ACTIVITY: For the data below, work out how many lines contain the word "Select" and supply only that number.

Pixel coordinate grounding data
▬▬▬

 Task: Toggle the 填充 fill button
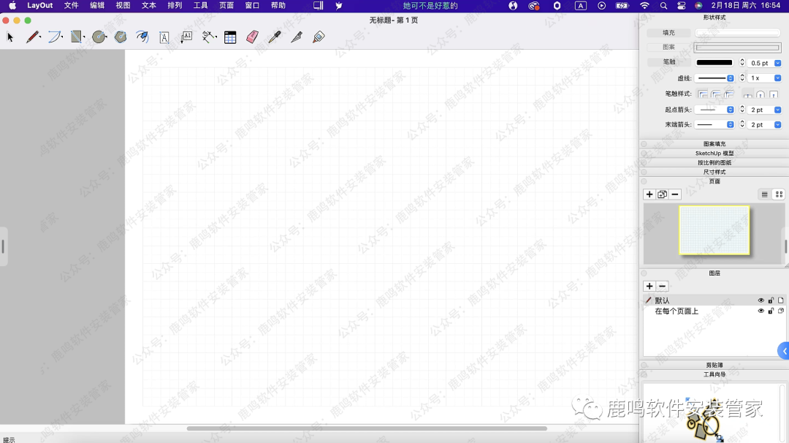click(668, 33)
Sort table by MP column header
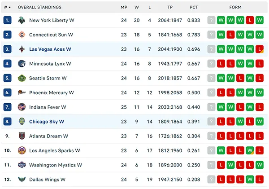Viewport: 269px width, 189px height. pos(124,7)
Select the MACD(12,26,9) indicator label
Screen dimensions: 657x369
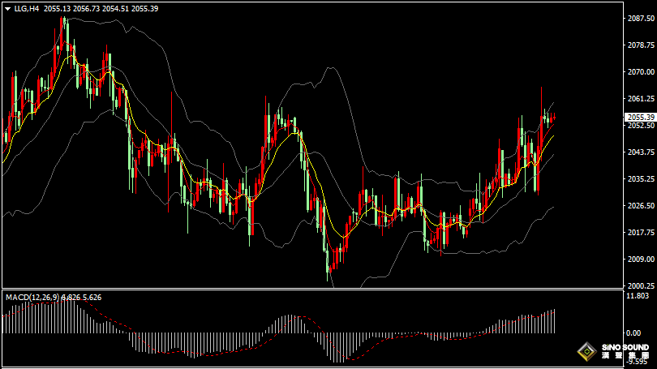coord(31,298)
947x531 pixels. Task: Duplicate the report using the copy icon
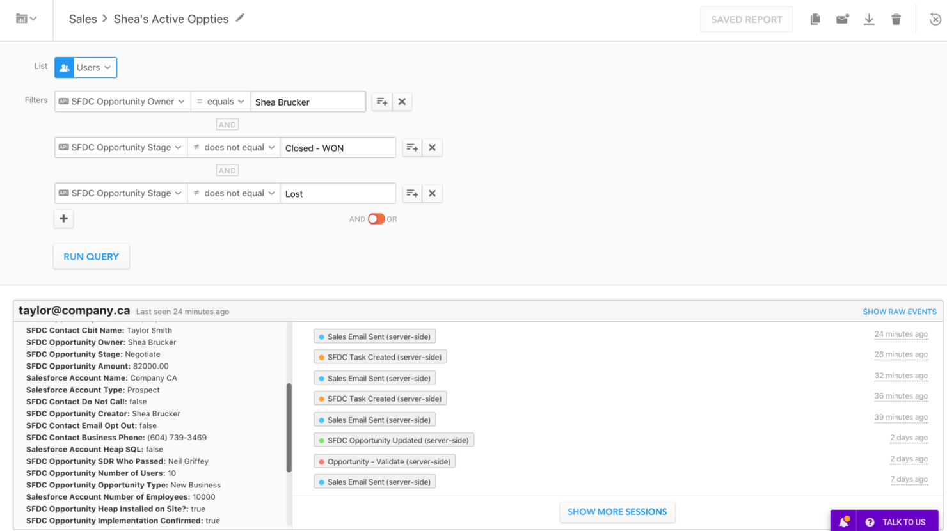point(815,19)
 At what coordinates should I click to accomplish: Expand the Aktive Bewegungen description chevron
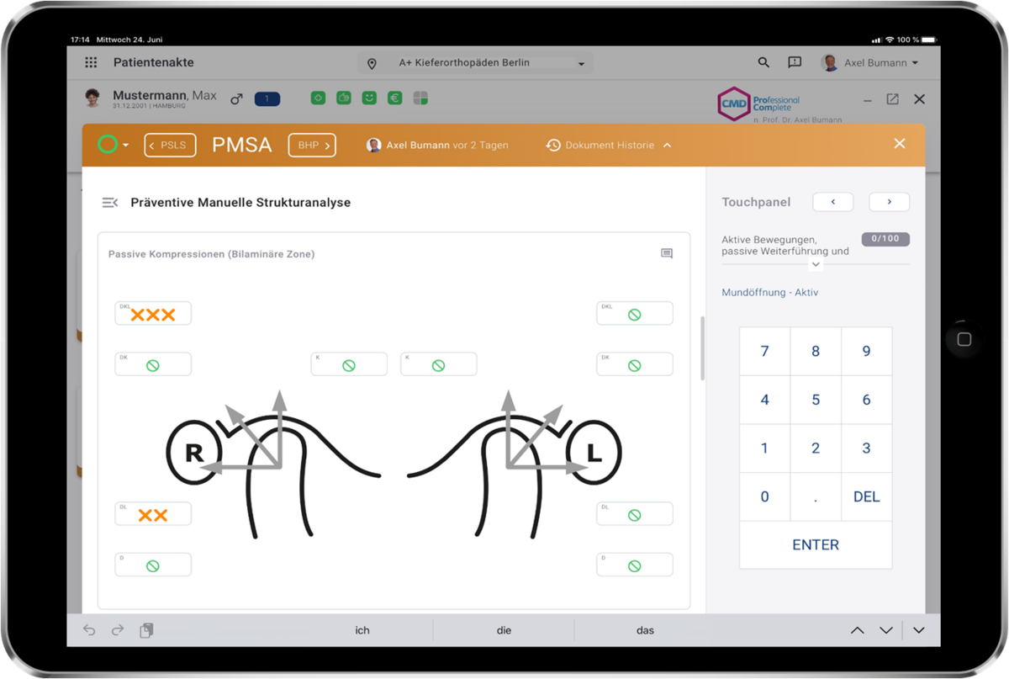tap(816, 263)

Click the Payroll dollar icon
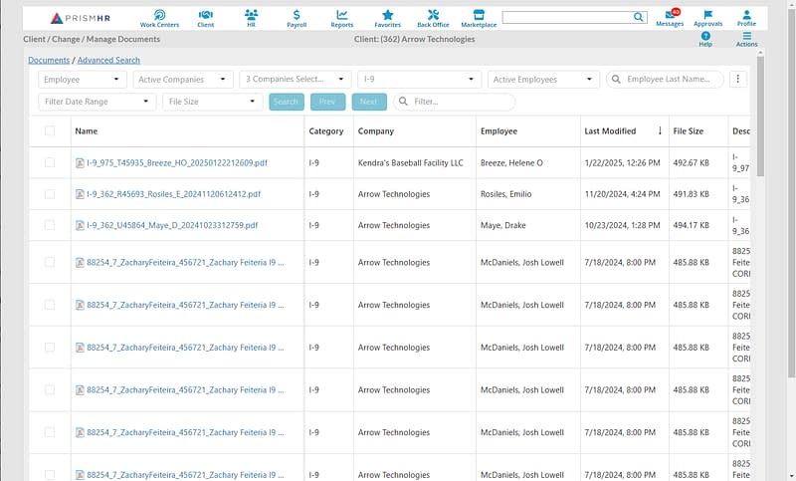point(297,17)
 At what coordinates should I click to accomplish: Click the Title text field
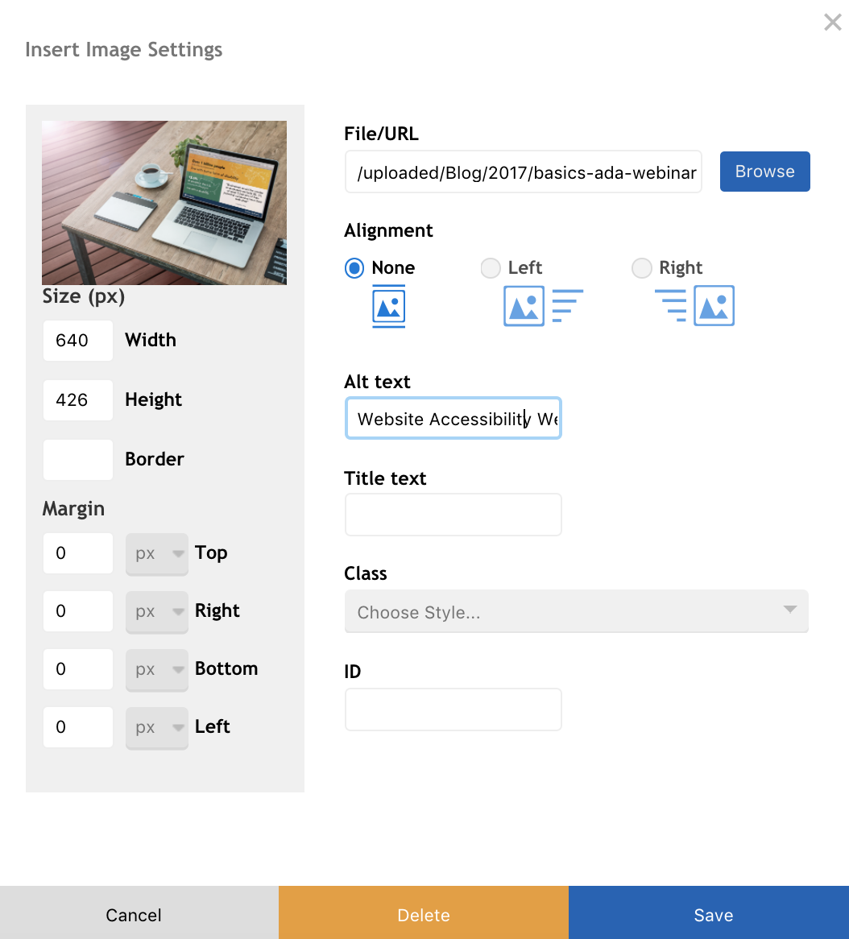click(x=453, y=514)
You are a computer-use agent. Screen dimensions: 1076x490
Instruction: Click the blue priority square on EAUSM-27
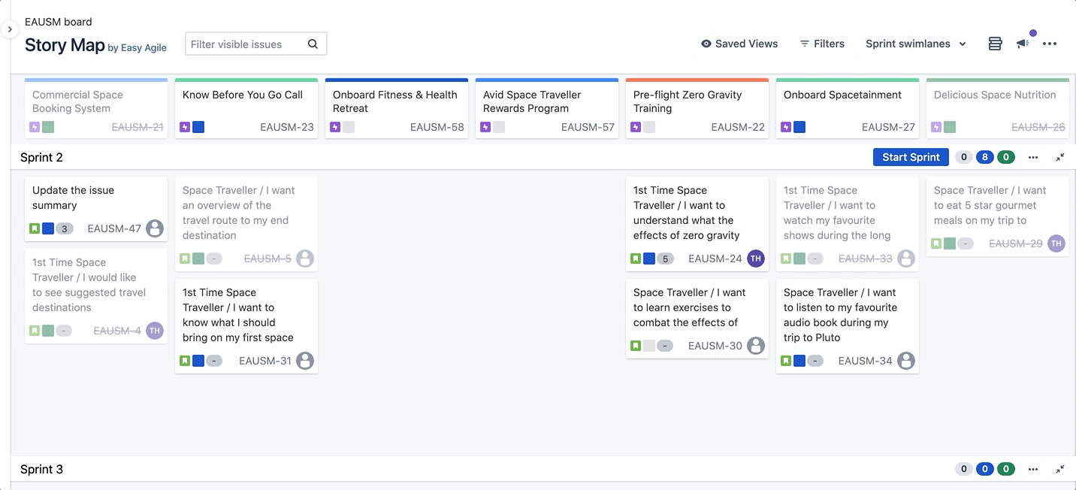pos(799,127)
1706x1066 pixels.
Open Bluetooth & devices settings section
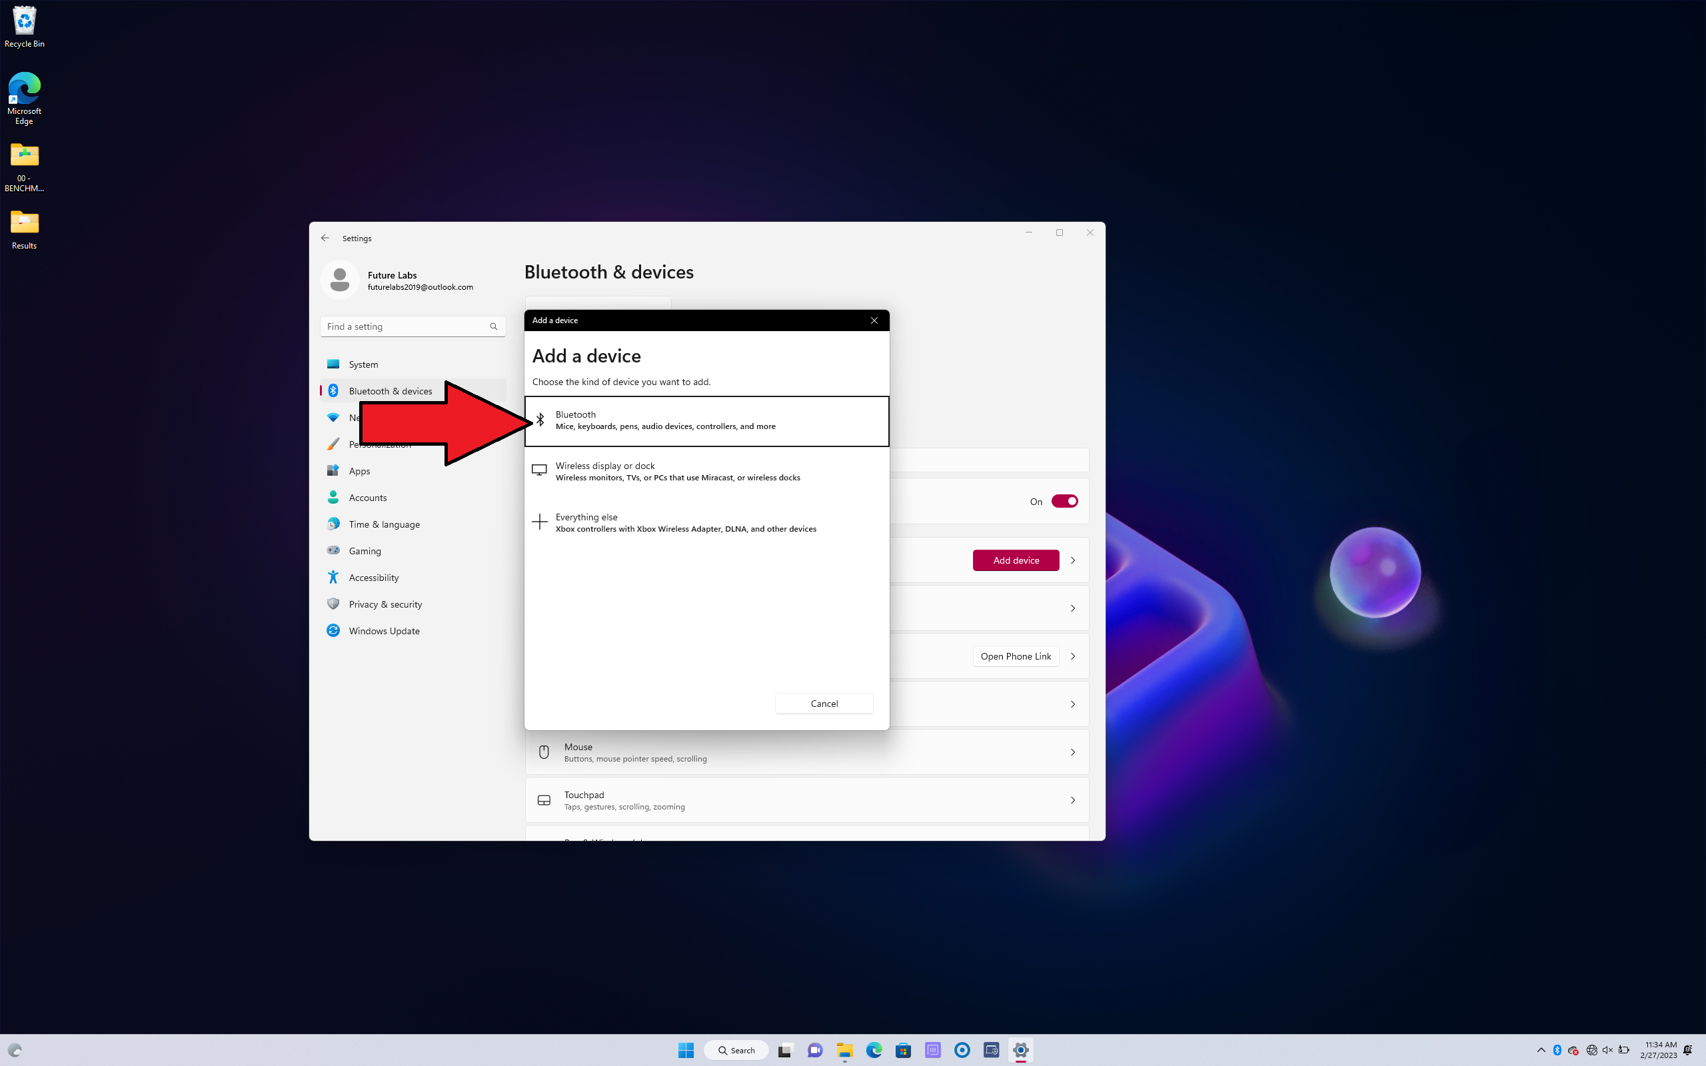(x=391, y=391)
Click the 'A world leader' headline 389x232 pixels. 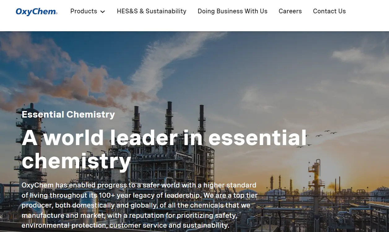(x=100, y=138)
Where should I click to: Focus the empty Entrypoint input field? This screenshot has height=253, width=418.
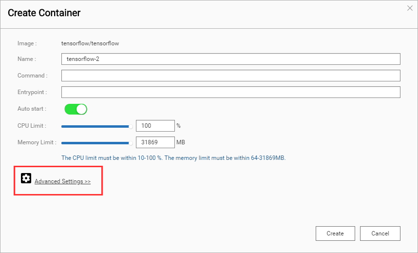[230, 92]
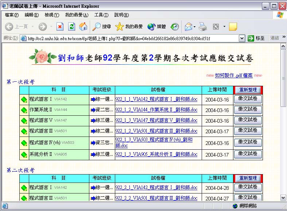Open the Back button history dropdown arrow
287x211 pixels.
tap(33, 27)
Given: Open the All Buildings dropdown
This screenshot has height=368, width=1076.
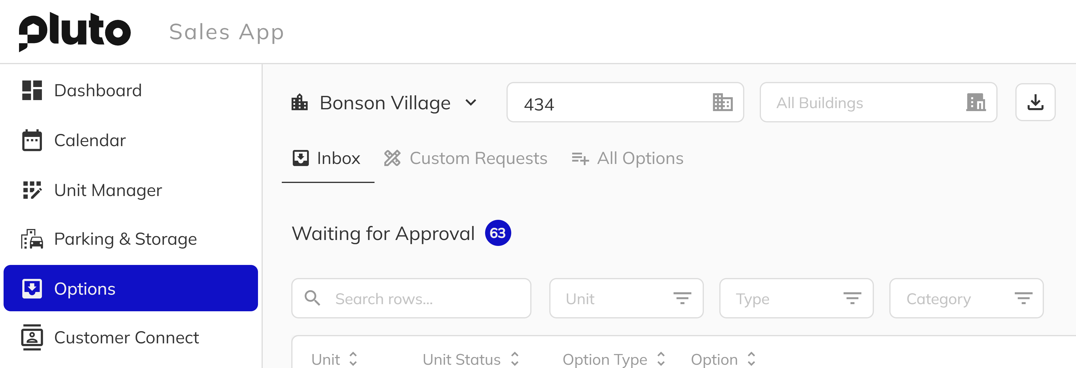Looking at the screenshot, I should click(x=877, y=102).
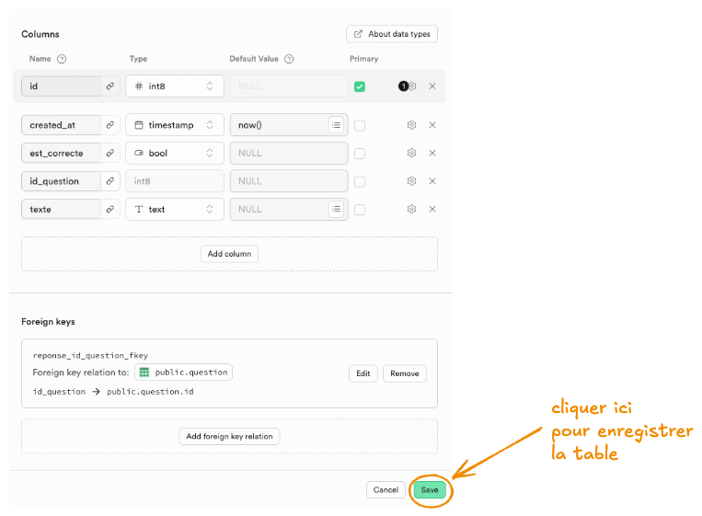
Task: Change the bool type of est_correcte
Action: 175,153

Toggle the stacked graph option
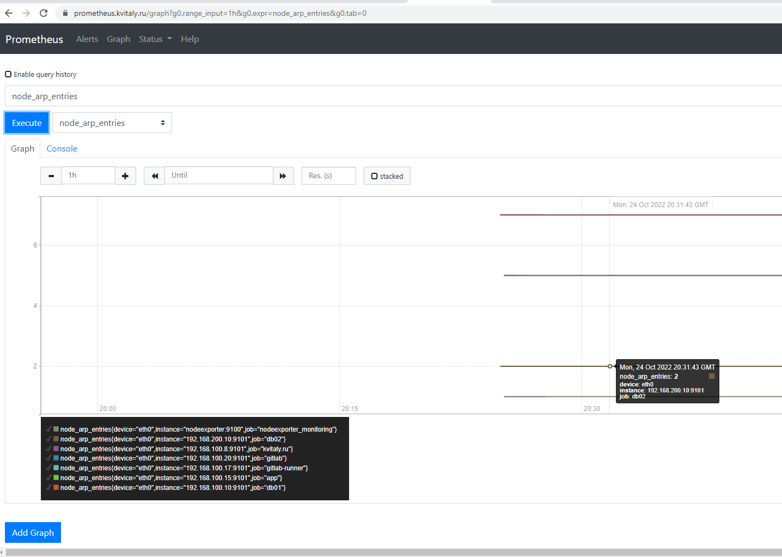point(374,175)
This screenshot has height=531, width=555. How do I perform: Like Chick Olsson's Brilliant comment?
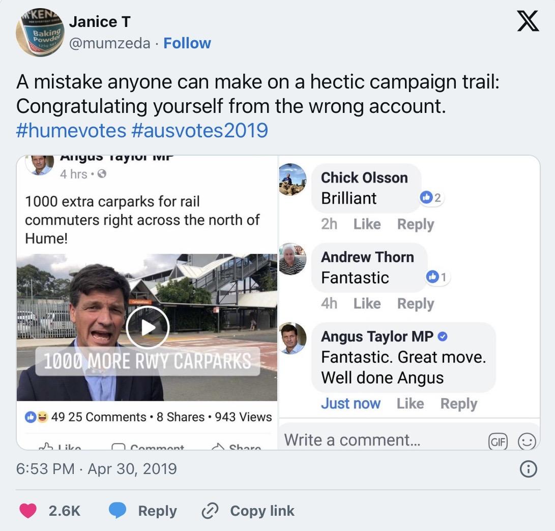[x=367, y=224]
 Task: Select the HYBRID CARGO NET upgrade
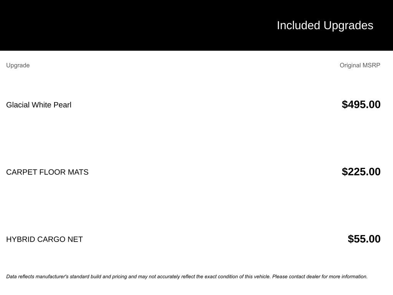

▬▬▬

RESULT OF THIS TASK: 2